— Ты адрес узнал?
— Узнать-то узнал… Да что, господин полковник?.. ей-богу, заберут, как курят…
— Ну, так уходи, Федя. Ты мне не нужен. Он бросает окурок в камин.
— Раньше субботы никак невозможно. Уехал. Вернется только в субботу. А до субботы…
Он машет безнадежно рукой. Он боится: в сердце мертвая мышь. Я перебиваю его:
— Я сказал: дай адрес и уходи.
9 марта
Федя никуда не ушел. Его в тот же вечер арестовали. Я снова читаю «Известия». В них сказано, что «белогвардеец», агент Ковалев, убит при попытке к бегству. Значит, и Феди нет. Нет никого. Я один.
10 марта
Ждать до субботы… А сегодня четверг. Я, как затравленный зверь, как комиссарша в Бобруйске. Я скучаю о лесе. Уныл Василий Блаженный и безрадостен Кремль.
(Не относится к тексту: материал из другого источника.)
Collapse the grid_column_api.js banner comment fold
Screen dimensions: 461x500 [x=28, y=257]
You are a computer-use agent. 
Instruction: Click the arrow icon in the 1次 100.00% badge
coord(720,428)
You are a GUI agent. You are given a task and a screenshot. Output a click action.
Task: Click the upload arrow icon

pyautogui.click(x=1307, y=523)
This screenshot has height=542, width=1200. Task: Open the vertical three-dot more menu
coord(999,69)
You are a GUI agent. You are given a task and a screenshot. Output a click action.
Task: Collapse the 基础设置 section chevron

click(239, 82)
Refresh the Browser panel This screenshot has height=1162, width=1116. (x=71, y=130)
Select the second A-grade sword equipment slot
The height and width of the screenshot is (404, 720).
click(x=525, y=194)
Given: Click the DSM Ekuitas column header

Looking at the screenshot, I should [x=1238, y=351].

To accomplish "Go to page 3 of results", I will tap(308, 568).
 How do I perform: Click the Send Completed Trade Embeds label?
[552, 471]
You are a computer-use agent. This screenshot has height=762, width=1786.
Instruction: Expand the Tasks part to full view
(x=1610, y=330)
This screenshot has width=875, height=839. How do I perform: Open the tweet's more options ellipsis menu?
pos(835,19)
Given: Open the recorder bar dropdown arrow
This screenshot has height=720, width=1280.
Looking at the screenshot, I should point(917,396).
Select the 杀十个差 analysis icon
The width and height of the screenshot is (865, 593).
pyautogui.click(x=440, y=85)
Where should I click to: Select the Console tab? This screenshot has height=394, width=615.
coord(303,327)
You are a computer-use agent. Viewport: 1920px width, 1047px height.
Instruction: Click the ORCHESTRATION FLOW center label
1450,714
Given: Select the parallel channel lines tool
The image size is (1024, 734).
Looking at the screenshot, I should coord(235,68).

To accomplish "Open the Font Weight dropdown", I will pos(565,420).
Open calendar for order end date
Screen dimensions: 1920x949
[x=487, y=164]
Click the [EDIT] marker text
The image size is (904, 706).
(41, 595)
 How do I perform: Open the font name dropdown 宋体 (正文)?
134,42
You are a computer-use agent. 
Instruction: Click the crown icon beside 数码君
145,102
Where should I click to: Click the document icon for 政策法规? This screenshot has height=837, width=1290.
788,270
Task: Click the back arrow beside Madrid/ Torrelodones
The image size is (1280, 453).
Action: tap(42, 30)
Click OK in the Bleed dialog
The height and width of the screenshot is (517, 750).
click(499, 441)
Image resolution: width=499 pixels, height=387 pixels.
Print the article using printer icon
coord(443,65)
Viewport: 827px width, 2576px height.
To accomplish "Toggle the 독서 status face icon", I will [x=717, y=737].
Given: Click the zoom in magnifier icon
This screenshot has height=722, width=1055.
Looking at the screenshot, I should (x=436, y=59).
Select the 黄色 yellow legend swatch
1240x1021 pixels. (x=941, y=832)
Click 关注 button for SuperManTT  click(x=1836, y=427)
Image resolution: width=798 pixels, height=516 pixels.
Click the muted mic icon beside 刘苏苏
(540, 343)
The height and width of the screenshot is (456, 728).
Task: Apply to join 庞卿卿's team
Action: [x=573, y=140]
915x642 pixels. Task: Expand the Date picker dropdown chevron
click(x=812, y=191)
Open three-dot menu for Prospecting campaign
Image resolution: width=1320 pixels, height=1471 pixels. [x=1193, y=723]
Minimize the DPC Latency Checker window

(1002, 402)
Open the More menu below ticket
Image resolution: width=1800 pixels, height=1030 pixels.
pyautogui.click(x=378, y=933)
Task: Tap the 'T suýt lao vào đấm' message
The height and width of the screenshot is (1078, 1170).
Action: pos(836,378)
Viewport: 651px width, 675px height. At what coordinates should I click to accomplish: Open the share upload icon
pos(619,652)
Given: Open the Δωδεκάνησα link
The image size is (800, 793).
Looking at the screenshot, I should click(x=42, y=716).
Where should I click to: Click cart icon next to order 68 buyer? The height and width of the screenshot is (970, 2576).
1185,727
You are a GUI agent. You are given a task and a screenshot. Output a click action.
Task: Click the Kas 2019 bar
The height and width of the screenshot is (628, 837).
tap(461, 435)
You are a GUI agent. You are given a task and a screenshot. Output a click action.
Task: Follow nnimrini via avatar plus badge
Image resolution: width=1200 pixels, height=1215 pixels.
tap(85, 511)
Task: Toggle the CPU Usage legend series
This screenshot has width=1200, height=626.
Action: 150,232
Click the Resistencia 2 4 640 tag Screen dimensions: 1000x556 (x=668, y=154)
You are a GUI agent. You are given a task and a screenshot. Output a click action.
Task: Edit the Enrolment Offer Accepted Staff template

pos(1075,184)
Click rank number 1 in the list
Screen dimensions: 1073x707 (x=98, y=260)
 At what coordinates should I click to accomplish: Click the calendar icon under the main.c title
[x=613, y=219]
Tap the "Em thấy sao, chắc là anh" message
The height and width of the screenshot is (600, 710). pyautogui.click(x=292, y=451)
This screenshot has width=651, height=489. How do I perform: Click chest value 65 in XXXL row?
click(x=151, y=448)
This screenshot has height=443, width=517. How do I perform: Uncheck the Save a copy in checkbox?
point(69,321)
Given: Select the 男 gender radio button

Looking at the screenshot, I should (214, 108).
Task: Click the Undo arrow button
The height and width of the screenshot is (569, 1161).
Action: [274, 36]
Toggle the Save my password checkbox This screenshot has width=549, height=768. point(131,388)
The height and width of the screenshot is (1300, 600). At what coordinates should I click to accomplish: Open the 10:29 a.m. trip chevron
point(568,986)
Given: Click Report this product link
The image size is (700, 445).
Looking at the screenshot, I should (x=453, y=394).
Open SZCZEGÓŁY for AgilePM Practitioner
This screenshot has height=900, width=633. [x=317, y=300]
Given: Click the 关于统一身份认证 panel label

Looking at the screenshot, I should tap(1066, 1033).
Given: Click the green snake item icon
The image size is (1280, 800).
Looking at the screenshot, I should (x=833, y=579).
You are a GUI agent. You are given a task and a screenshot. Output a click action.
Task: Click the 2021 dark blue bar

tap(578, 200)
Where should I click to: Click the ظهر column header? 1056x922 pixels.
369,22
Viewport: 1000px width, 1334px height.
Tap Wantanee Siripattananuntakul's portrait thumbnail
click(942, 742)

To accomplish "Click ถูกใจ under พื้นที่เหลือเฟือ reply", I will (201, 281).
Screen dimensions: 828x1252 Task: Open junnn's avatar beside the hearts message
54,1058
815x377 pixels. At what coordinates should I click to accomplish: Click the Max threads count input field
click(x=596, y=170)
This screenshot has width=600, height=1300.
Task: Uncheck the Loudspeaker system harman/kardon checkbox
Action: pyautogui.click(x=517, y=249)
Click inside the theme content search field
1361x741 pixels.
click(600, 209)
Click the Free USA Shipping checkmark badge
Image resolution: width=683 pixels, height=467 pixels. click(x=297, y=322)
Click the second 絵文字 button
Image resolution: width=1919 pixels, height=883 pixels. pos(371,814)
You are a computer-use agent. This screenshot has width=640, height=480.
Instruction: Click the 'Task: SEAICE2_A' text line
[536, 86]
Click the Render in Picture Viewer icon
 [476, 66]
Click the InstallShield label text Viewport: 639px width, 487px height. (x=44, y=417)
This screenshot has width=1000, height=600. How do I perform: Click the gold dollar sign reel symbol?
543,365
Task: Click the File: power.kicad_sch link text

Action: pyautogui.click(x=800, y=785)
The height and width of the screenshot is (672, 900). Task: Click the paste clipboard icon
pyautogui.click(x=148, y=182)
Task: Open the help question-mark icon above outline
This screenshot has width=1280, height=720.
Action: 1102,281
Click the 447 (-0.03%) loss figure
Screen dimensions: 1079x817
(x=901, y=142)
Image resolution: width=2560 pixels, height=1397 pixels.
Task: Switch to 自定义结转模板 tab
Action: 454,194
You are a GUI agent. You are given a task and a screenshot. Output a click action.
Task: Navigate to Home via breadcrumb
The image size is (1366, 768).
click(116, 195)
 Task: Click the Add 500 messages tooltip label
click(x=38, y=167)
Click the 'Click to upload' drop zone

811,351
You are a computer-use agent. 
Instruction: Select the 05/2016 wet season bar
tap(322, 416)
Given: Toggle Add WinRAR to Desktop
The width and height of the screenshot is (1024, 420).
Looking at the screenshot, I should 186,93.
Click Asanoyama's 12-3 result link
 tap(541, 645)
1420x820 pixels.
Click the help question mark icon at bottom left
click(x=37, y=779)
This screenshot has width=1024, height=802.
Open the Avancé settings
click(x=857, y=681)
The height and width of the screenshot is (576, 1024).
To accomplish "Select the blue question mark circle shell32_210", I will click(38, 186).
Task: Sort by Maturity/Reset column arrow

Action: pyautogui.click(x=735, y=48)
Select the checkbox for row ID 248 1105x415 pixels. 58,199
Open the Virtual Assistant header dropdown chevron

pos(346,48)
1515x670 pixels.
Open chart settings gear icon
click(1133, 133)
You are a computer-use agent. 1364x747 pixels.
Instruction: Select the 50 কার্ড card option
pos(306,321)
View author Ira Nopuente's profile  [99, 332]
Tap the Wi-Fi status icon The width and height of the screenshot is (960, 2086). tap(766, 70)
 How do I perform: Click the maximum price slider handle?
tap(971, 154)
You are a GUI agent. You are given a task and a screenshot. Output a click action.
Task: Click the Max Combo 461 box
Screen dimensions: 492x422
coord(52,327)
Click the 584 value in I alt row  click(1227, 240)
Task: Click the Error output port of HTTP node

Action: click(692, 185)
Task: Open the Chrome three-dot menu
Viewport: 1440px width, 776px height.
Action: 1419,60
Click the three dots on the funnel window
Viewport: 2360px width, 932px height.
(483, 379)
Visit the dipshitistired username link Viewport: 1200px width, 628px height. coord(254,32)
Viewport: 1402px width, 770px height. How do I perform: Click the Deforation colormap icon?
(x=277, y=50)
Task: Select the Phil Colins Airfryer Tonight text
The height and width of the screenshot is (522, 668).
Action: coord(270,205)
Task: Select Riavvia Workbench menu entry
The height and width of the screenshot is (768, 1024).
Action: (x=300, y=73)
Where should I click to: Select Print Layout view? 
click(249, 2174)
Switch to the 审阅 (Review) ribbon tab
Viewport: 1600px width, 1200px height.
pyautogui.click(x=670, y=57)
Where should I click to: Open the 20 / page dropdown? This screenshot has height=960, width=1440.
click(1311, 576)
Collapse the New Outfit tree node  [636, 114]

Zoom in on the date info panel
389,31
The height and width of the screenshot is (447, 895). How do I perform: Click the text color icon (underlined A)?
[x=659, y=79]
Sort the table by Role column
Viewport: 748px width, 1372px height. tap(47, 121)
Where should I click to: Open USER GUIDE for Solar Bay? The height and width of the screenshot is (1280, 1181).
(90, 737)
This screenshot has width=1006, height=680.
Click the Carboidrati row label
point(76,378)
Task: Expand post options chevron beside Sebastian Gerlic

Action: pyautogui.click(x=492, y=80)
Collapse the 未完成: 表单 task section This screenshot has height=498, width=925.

Вот стена — могилы павших в бою коммунистов. Им — слава и вечный покой. А мне?.. Мне широкий простор. Шуршит в лесу примятый орешник, приподнимается брезент над палаткой, — входит Груша босыми ногами: «Бей их, бей, чтобы ни один живым не ушел, чтоб поколеть им всем, окаянным»…
11 марта
Да, Федя был прав: надо «сматывать удочки». Я вышел вечером на Тверскую. Я шел без мыслей, без цели: я задыхался в своей коробке. Внизу, на площади, меня догнала «машина». — «Товарищ, стой!.. Руки вверх!»… Я успел вынуть браунинг: я всегда ношу его в рукаве. Я поднял правую руку и, не знаю зачем, стал стрелять. Я не видел людей, — я видел черные тени. Я нажимал на курок, пока не щелкнул последней пулей затвор. Тогда я очнулся… Я огляделся. Было пусто и очень темно. На мостовой, на мокром снегу, лежало три человека. Стучал мотором оставленный грузовик. Я свернул в переулок… Итак, начальник «Ве-че-ка» не будет убит.
12 марта
Я прощался с профессором, когда позвонили. Профессор вздрогнул. Я взял браунинг и пошел отворить. На пороге стояла Ольга.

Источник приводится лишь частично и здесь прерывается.